Will you echo the entries below word for word, from the very start through the line containing "point(420,46)", with that line included?

..........

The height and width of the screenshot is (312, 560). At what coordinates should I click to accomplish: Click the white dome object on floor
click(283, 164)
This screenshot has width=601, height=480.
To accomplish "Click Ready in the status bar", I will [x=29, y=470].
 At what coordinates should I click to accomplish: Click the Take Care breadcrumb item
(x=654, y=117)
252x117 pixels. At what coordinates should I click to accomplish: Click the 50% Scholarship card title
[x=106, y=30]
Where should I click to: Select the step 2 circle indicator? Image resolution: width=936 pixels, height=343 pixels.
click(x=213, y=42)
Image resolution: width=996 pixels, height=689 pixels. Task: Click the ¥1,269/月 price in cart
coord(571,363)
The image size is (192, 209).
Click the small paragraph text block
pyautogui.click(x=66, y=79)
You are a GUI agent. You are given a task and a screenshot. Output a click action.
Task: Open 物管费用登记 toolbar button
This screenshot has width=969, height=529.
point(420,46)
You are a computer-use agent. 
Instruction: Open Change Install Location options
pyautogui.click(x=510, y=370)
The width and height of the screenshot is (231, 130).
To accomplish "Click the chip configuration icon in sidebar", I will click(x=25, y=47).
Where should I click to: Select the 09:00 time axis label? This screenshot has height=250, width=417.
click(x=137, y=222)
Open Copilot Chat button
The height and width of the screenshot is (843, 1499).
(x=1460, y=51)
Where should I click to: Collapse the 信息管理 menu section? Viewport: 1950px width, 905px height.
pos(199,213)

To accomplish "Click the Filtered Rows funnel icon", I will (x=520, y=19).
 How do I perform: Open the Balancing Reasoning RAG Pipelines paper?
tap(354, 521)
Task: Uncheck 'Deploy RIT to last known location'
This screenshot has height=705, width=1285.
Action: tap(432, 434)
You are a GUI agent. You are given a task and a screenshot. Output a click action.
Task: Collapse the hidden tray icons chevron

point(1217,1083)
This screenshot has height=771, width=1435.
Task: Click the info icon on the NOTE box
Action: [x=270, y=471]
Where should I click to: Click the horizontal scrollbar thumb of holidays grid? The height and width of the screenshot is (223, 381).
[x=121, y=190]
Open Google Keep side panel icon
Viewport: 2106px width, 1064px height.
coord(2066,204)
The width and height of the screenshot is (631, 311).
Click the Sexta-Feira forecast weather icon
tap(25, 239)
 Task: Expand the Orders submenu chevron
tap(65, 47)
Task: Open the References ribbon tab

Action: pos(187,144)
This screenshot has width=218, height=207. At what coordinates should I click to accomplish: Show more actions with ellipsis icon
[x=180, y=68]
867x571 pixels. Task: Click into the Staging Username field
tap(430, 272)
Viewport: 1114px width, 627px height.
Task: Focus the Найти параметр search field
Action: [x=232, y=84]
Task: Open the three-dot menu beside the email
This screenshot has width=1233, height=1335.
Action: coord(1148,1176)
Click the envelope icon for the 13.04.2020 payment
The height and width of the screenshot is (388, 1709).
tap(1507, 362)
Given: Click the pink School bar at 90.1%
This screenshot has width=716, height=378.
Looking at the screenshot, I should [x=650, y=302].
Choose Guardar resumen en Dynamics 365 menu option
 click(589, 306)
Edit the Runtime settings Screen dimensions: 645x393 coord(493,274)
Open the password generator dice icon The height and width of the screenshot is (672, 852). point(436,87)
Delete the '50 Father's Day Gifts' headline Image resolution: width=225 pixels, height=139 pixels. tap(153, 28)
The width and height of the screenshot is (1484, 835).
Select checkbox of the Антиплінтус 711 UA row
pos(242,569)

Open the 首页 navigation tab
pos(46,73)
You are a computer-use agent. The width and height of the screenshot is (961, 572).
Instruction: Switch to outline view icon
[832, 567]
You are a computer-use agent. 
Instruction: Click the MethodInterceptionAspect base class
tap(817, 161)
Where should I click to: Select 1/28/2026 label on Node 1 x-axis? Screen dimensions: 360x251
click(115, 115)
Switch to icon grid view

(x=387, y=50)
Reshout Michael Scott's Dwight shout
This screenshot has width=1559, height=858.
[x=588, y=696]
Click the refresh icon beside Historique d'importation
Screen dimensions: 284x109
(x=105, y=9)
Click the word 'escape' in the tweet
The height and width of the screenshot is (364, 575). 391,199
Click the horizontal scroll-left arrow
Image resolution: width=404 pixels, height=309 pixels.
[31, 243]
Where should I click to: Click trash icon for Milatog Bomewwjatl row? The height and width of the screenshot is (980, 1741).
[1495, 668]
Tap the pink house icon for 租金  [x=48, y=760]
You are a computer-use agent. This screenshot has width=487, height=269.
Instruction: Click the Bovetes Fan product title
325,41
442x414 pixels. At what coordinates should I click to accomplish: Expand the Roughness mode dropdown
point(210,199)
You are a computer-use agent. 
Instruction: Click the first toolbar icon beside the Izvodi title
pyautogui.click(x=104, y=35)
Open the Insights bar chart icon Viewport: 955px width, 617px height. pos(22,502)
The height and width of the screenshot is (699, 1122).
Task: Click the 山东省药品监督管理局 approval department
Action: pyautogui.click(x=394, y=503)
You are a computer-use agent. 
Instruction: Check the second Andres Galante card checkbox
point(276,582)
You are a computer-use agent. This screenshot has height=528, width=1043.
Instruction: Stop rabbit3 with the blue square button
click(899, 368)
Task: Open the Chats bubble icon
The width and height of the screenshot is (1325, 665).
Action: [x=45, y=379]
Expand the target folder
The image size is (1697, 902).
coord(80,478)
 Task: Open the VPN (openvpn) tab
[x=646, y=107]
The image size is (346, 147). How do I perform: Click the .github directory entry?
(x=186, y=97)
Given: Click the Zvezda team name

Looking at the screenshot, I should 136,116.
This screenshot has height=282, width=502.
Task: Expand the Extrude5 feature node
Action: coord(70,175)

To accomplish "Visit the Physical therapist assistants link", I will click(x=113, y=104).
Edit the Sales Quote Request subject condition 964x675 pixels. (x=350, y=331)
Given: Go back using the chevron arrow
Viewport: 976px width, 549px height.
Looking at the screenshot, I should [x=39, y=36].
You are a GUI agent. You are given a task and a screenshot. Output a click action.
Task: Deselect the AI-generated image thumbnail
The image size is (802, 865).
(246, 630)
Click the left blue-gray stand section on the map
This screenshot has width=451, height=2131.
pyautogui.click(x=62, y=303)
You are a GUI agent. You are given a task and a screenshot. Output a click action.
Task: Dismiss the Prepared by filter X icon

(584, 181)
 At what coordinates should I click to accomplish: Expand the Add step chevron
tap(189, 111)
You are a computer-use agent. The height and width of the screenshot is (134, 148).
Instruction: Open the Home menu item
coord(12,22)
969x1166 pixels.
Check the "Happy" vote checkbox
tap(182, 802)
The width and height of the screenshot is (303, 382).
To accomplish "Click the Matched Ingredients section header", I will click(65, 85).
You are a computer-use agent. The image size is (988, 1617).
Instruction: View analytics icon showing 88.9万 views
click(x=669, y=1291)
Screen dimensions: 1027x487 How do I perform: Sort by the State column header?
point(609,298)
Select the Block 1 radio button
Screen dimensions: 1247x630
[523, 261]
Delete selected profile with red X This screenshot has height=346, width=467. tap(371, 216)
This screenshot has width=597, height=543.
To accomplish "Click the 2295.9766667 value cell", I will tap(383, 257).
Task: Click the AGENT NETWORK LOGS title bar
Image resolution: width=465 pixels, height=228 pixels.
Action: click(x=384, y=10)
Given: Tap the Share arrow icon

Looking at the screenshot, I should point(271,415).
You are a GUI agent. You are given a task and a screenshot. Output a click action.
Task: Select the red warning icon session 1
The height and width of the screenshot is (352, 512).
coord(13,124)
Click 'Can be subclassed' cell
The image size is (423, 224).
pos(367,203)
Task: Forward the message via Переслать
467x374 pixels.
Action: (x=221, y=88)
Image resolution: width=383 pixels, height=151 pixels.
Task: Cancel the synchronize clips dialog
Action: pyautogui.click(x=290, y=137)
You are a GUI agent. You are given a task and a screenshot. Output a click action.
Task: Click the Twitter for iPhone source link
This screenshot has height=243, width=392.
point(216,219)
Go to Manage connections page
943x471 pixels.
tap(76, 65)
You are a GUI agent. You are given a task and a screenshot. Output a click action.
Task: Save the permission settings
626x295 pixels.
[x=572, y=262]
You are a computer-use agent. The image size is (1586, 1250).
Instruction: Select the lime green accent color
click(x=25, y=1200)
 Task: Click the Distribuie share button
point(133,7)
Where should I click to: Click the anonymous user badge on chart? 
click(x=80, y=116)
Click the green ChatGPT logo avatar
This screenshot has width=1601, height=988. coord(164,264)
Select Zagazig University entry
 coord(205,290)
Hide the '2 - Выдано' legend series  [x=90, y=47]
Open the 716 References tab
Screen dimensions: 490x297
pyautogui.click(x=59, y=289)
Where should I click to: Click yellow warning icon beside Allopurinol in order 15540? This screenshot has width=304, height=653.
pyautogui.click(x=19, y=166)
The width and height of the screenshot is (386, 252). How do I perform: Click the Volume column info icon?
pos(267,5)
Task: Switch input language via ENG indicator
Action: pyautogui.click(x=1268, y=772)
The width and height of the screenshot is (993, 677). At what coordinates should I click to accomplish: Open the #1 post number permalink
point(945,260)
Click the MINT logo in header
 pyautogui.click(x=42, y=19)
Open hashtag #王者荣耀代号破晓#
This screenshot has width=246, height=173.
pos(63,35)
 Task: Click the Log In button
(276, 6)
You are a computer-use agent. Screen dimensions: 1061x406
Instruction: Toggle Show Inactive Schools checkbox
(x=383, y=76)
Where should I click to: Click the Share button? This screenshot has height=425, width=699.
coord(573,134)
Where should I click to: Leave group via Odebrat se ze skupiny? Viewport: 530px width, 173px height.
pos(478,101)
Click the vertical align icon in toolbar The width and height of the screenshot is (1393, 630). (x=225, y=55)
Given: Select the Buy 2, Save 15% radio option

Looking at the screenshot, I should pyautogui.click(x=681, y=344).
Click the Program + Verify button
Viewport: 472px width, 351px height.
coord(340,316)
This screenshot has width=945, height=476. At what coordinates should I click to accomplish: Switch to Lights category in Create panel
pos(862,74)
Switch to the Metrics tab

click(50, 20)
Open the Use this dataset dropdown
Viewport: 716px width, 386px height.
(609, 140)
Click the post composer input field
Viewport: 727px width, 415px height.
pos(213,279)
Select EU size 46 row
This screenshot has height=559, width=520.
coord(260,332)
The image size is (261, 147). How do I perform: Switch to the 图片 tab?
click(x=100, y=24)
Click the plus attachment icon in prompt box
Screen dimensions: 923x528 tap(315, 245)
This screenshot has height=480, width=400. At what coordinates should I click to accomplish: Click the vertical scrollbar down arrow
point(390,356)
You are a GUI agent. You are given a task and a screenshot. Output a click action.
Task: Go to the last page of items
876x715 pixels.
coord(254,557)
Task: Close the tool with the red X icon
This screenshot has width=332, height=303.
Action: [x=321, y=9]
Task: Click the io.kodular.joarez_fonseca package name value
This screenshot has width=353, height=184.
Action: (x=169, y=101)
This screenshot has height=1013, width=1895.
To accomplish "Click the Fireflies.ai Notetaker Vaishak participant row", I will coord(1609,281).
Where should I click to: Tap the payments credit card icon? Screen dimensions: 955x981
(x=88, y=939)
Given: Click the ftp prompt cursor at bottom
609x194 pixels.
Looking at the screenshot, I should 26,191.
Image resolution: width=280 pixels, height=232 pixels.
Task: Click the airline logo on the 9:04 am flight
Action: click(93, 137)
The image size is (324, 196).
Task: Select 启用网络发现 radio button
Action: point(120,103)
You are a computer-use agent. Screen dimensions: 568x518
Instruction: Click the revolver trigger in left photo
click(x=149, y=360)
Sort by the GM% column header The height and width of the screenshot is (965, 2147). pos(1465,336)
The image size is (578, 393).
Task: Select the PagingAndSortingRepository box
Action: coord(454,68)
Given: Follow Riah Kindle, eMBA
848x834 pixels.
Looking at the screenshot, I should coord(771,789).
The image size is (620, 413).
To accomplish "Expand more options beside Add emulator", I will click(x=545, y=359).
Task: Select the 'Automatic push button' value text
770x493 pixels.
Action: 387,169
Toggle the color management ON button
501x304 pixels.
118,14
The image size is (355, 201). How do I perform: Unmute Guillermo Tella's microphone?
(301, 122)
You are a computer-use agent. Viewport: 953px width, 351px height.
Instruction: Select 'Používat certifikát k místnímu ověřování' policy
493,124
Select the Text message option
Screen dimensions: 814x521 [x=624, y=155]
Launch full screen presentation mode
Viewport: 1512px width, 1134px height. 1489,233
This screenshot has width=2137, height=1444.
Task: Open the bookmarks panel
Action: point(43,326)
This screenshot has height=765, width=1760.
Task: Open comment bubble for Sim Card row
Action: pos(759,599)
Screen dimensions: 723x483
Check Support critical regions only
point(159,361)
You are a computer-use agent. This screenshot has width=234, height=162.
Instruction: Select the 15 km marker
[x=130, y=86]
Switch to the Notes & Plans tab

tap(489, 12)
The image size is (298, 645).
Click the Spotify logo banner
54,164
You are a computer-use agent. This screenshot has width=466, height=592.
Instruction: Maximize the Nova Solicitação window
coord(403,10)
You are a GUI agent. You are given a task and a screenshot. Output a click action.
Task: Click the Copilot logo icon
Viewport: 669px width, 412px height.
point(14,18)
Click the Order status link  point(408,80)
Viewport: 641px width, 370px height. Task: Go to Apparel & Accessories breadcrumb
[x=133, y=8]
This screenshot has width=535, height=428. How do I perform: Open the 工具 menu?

..........

▸ Exercise result:
The height and width of the screenshot is (312, 560). At what coordinates should I click to accomplish: Click the white dome object on floor
click(283, 164)
This screenshot has width=601, height=480.
To accomplish "Click Ready in the status bar", I will [x=29, y=470].
 At what coordinates should I click to accomplish: Click the Take Care breadcrumb item
(x=654, y=117)
252x117 pixels. At what coordinates should I click to accomplish: Click the 50% Scholarship card title
[x=106, y=30]
Where should I click to: Select the step 2 circle indicator? Image resolution: width=936 pixels, height=343 pixels.
click(x=213, y=42)
Image resolution: width=996 pixels, height=689 pixels. Task: Click the ¥1,269/月 price in cart
coord(571,363)
The image size is (192, 209).
Click the small paragraph text block
pyautogui.click(x=66, y=79)
You are a GUI agent. You are given a task and a screenshot. Output a click action.
Task: Open 物管费用登记 toolbar button
This screenshot has width=969, height=529.
point(420,46)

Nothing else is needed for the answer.